I am thrilled to say that as of January 2022 we will be company in residence at The Substation in Newport, one of the country’s most innovative contemporary arts venues, where WEYA artists will be able to meet and network with an array of creatives and arts organisations and have access to state of the art rehearsal space.

It was a year where we began trialling bespoke workshops for schools, universities, arts organisations, local councils and the corporate sector, in a range of different topics including ‘Diversity and Cultural Safety’; ‘No “I” in Improvisation’; and adapting Shakespeare and other curriculum texts classics to engage students in English and Drama. These workshops were highly successful and as such we will be expanding our offering of workshops to the education, arts and corporate sector in 2022. More details to come in the new year!

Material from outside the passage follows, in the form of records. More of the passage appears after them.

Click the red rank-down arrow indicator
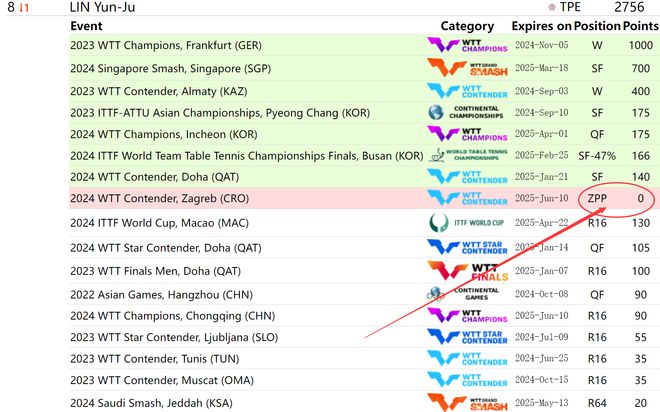Viewport: 660px width, 412px height. (24, 7)
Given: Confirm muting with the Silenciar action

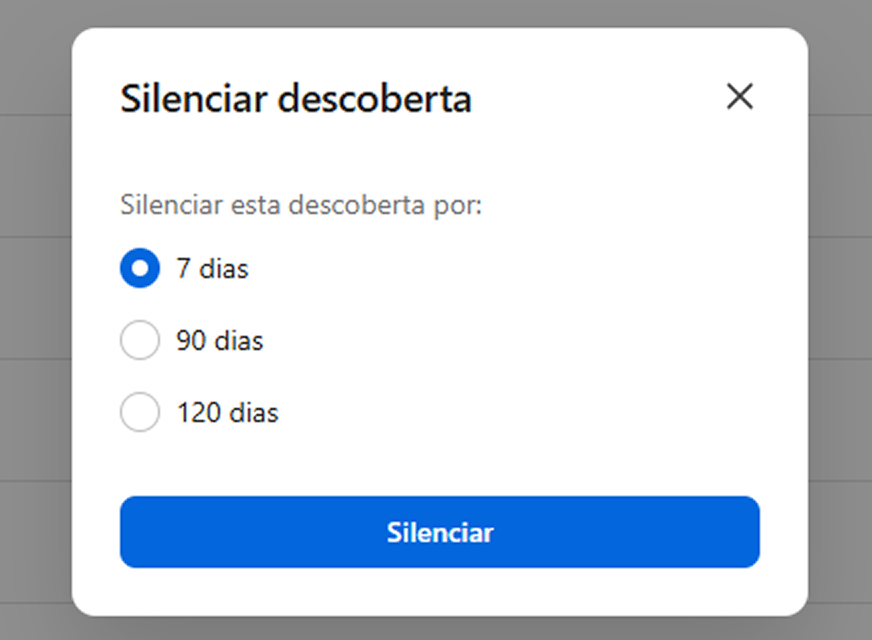Looking at the screenshot, I should tap(439, 532).
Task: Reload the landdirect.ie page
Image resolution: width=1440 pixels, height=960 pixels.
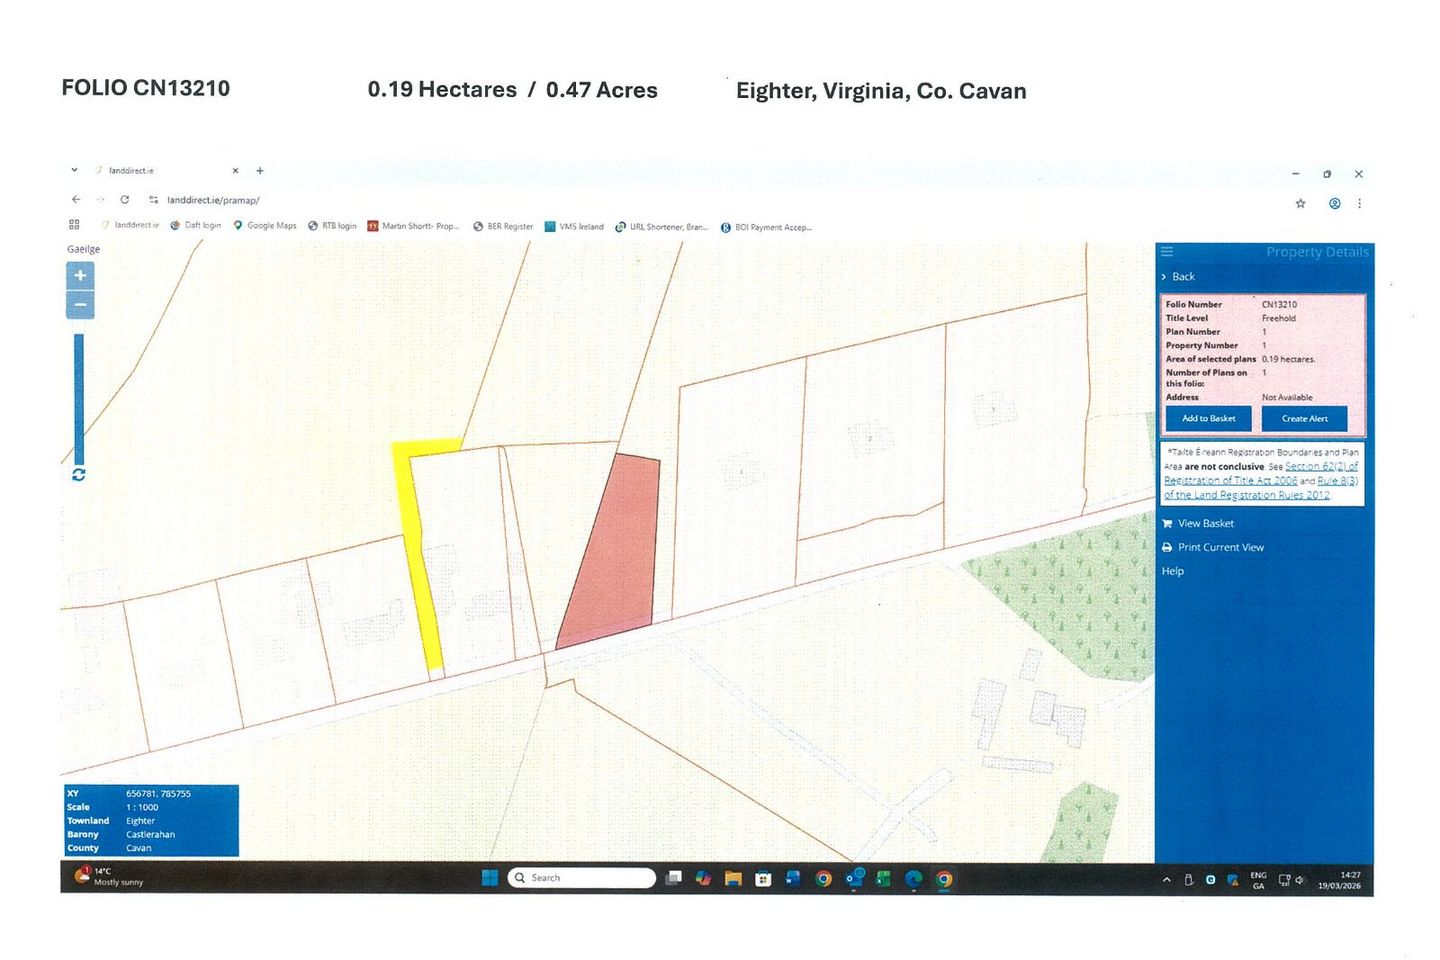Action: click(x=125, y=200)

It was also a year that Tariro and I learned how to grow a core team, and I am delighted to say that in 2022 WEYA will have expanded its core staff from 3 to 7 in just two years, thanks to Australia Council for the Arts organisational funding.  This includes the company’s first ever Development Manager, Marketing Manager and Operations Coordinator. It also includes two new co-Artistic Directors, who will be recruited in early 2022.

Farewell to Tariro

And finally, as you know, it was the year my co-Artistic Director/ co-CEO and ride or die partner in crime, Tariro Mavondo, decided to leave WEYA and move onto her next beautiful adventure. I am so proud of this partnership – in two years we have secured major multi-year funding agreements with government and philanthropic partners; grown the core team; secured a new homebase at the Substation; kept artists across the company employed and participants across the West connected during a global pandemic; worked alongside WEYA artists to create and facilitate over 13 new works and programs both online and in person; expanded WEYA’s reach and advocacy through joining networks and alliances nationally and internationally and brought on key partners to help guide the company into its next phase of growth.

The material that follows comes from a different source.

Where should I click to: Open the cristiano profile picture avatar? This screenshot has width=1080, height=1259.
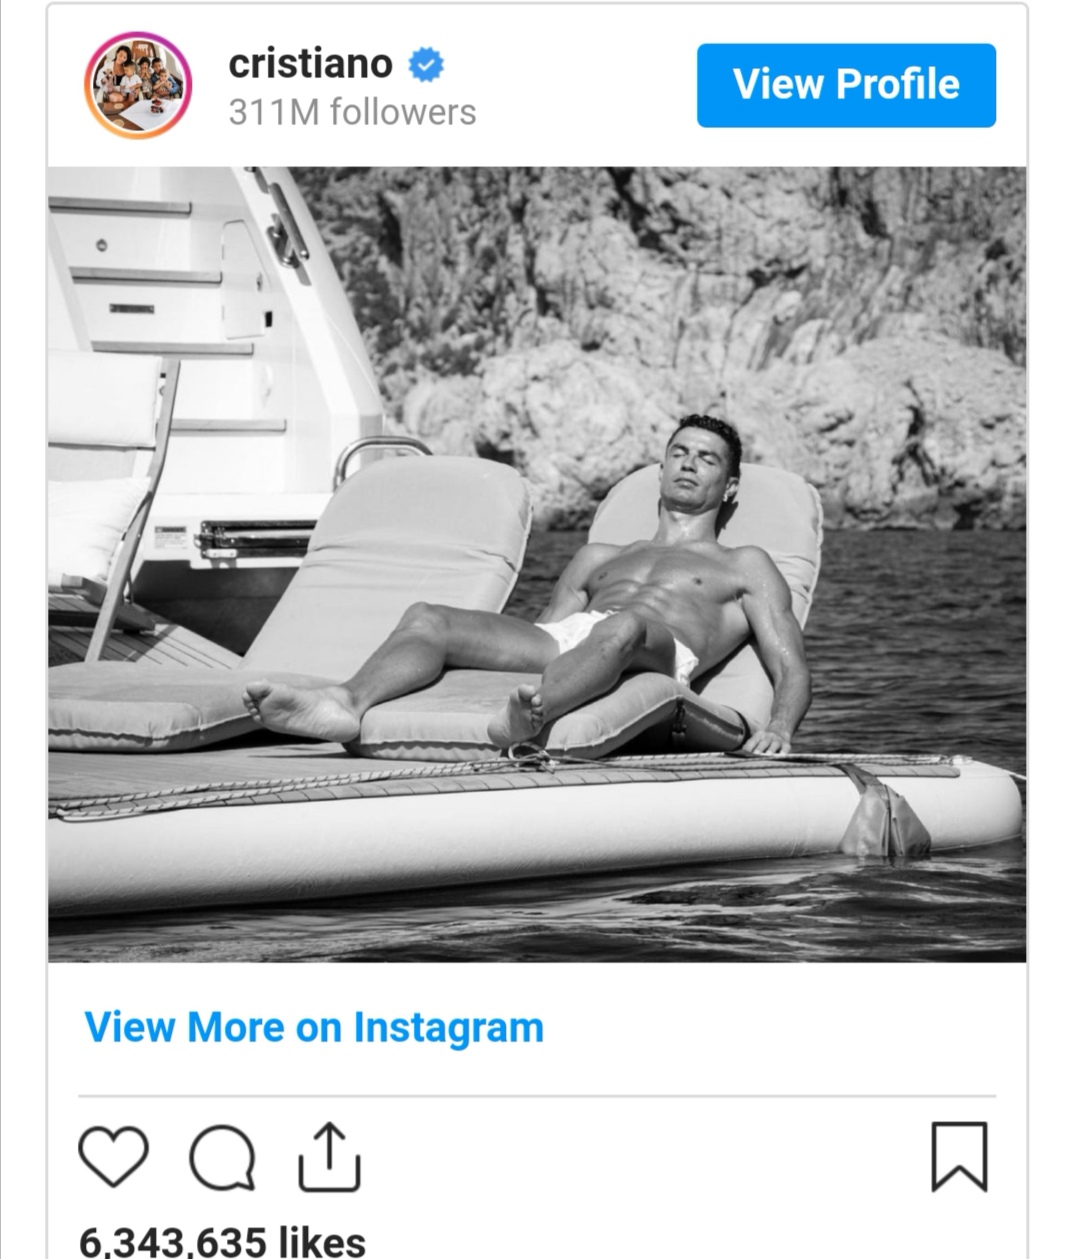pyautogui.click(x=138, y=85)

When we began as co-Artistic Directors in 2019, we outlined an ambitious strategic plan that was centred around our vision for a thriving community of next generation cultural and artistic leaders borne out of Melbourne’s West. I am really proud to say that 2 years later this vision is already in motion. WEYA artists are representing the West on stage and screen across the city and country and inspiring younger artists in schools and communities across the West to step into their power and trust their voice as the future leaders and storytellers of tomorrow.

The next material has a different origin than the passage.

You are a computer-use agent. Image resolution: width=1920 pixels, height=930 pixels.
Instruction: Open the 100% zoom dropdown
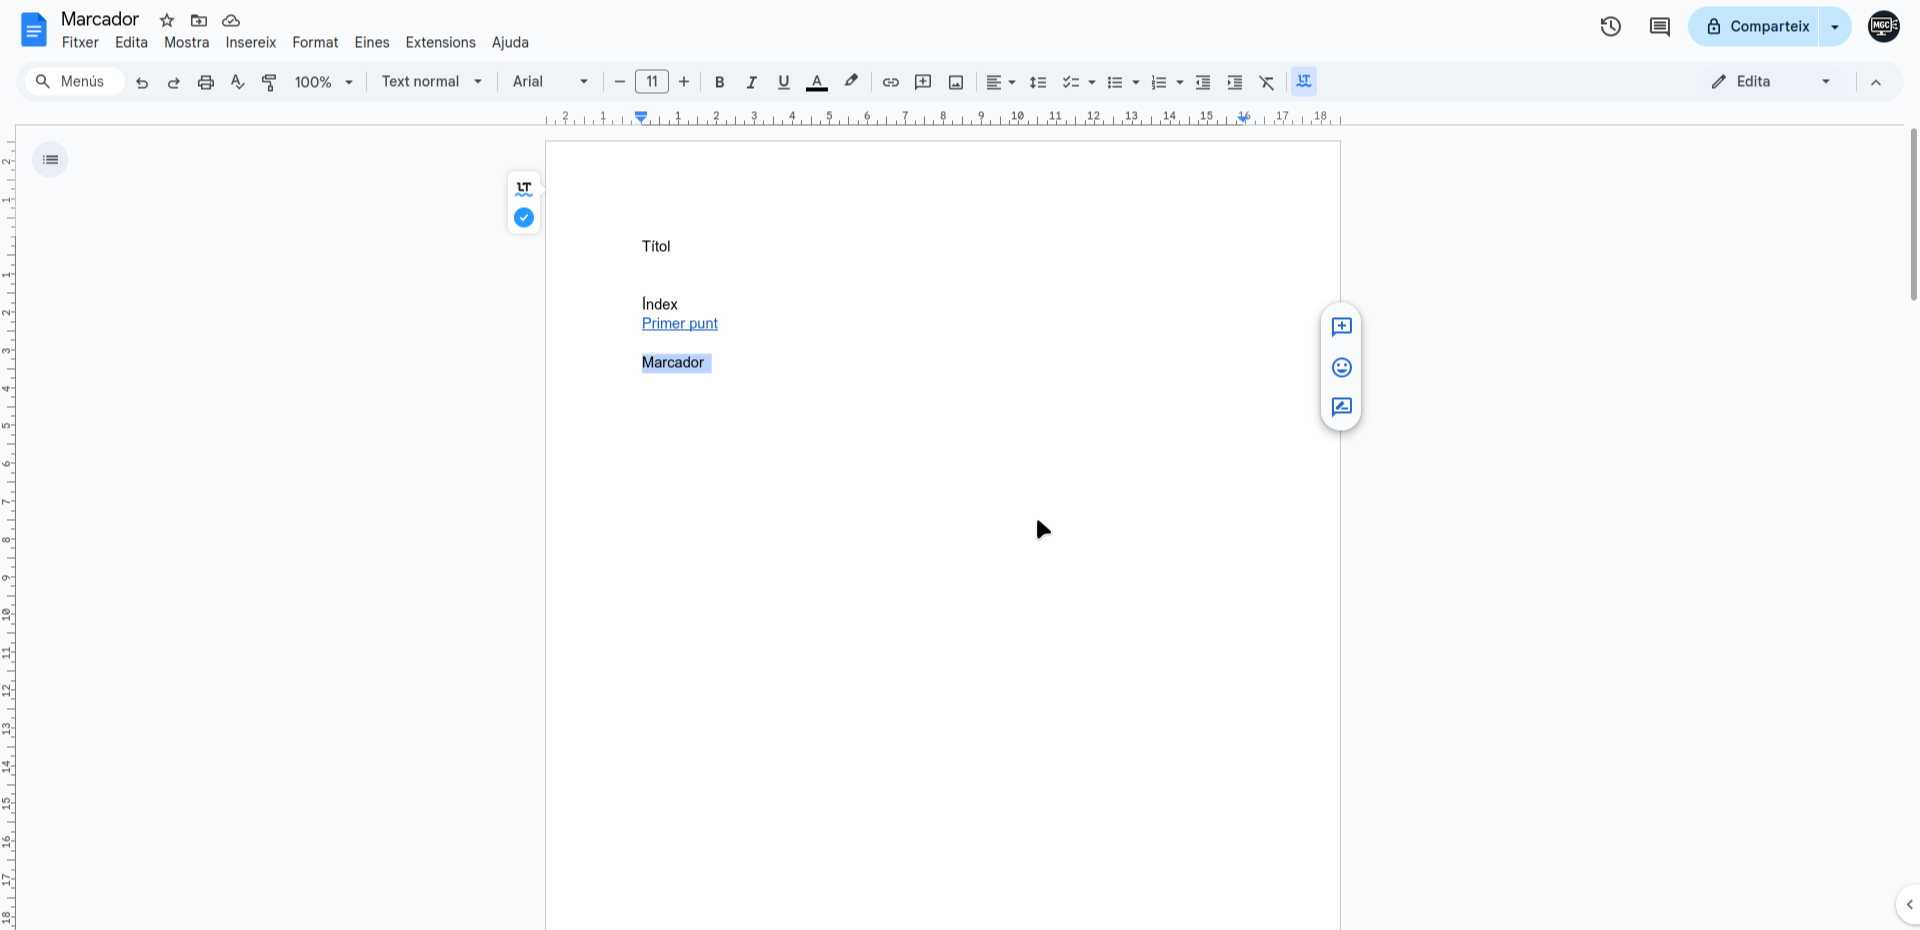pyautogui.click(x=323, y=82)
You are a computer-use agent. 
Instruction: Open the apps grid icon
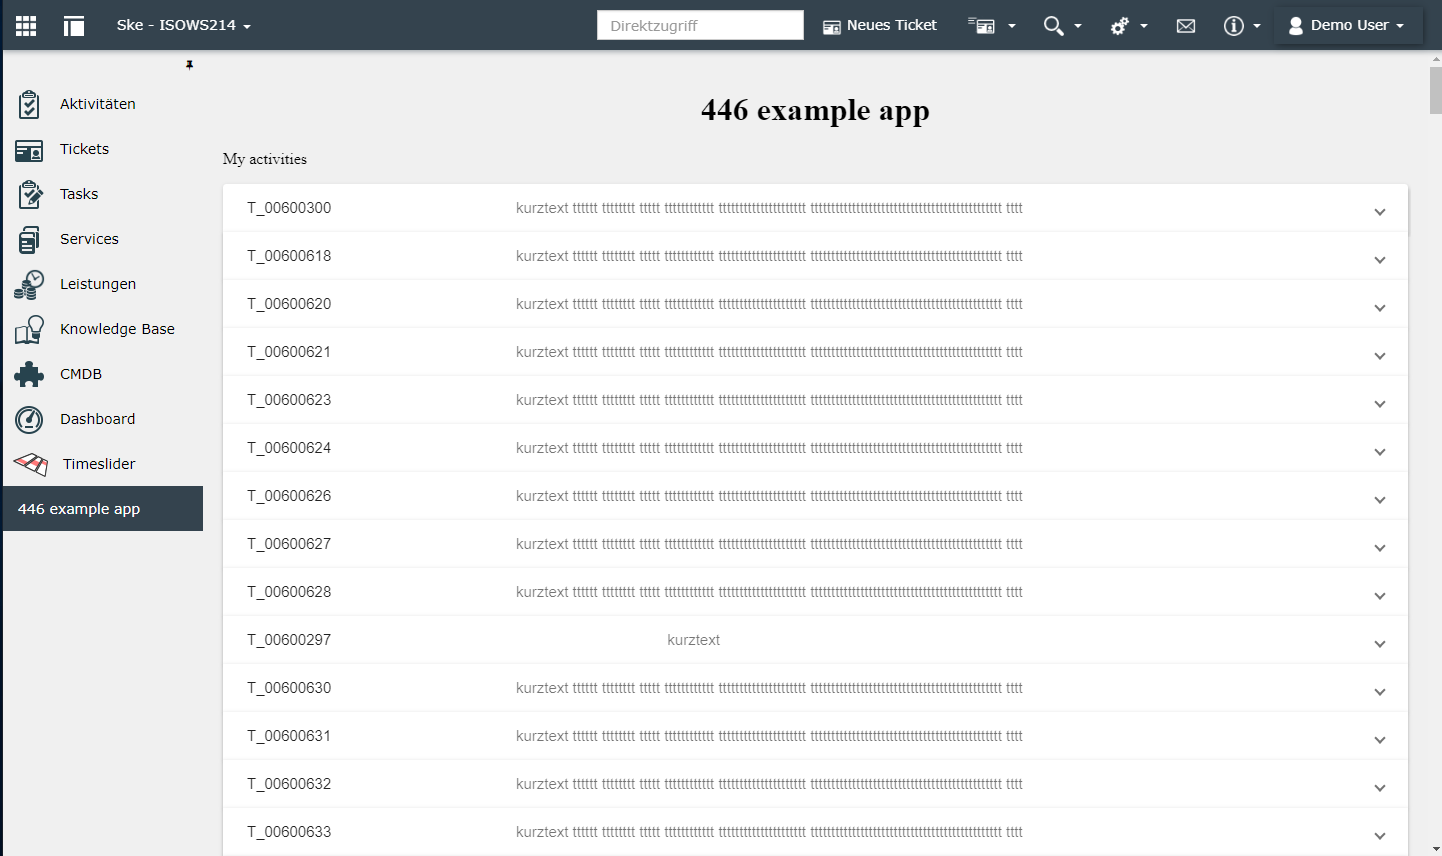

I thank Tariro, from the bottom of my heart, for everything she has done for WEYA in the past two incredibly challenging and defining years. Tariro is an artist and leader of integrity, passion, intellect, humour and spirit – everything she commits herself to is enriched my her attention to detail and drive to make it the best it can be for those who need it most. It is difficult to put into words how much this partnership has meant to us both, and I hope that in WEYA’s long and glorious history, there will be a page or two for these past two years. Together with the WEYA artists and young people, our partners and supporters, we collectively dreamed of a future where WEYA could be an example to others that lateral leadership is possible, intersectional practice is essential, and joy, care and love can and must be at the core of an organisation’s values and principals.

There are so many exciting opportunities, events and developments that we have been seeding over the the past two years that will be coming into fruition in 2022, as well as visionary and world-building conversations and artistic explorations that will be led by WEYA’s young collaborators and artists. I can’t wait to invite you along to listen in to what they have to say.

Until then, I am wishing you a safe, peaceful and nourishing holiday season, and hoping you too can find some time to reflect amidst the chaos of the year’s end.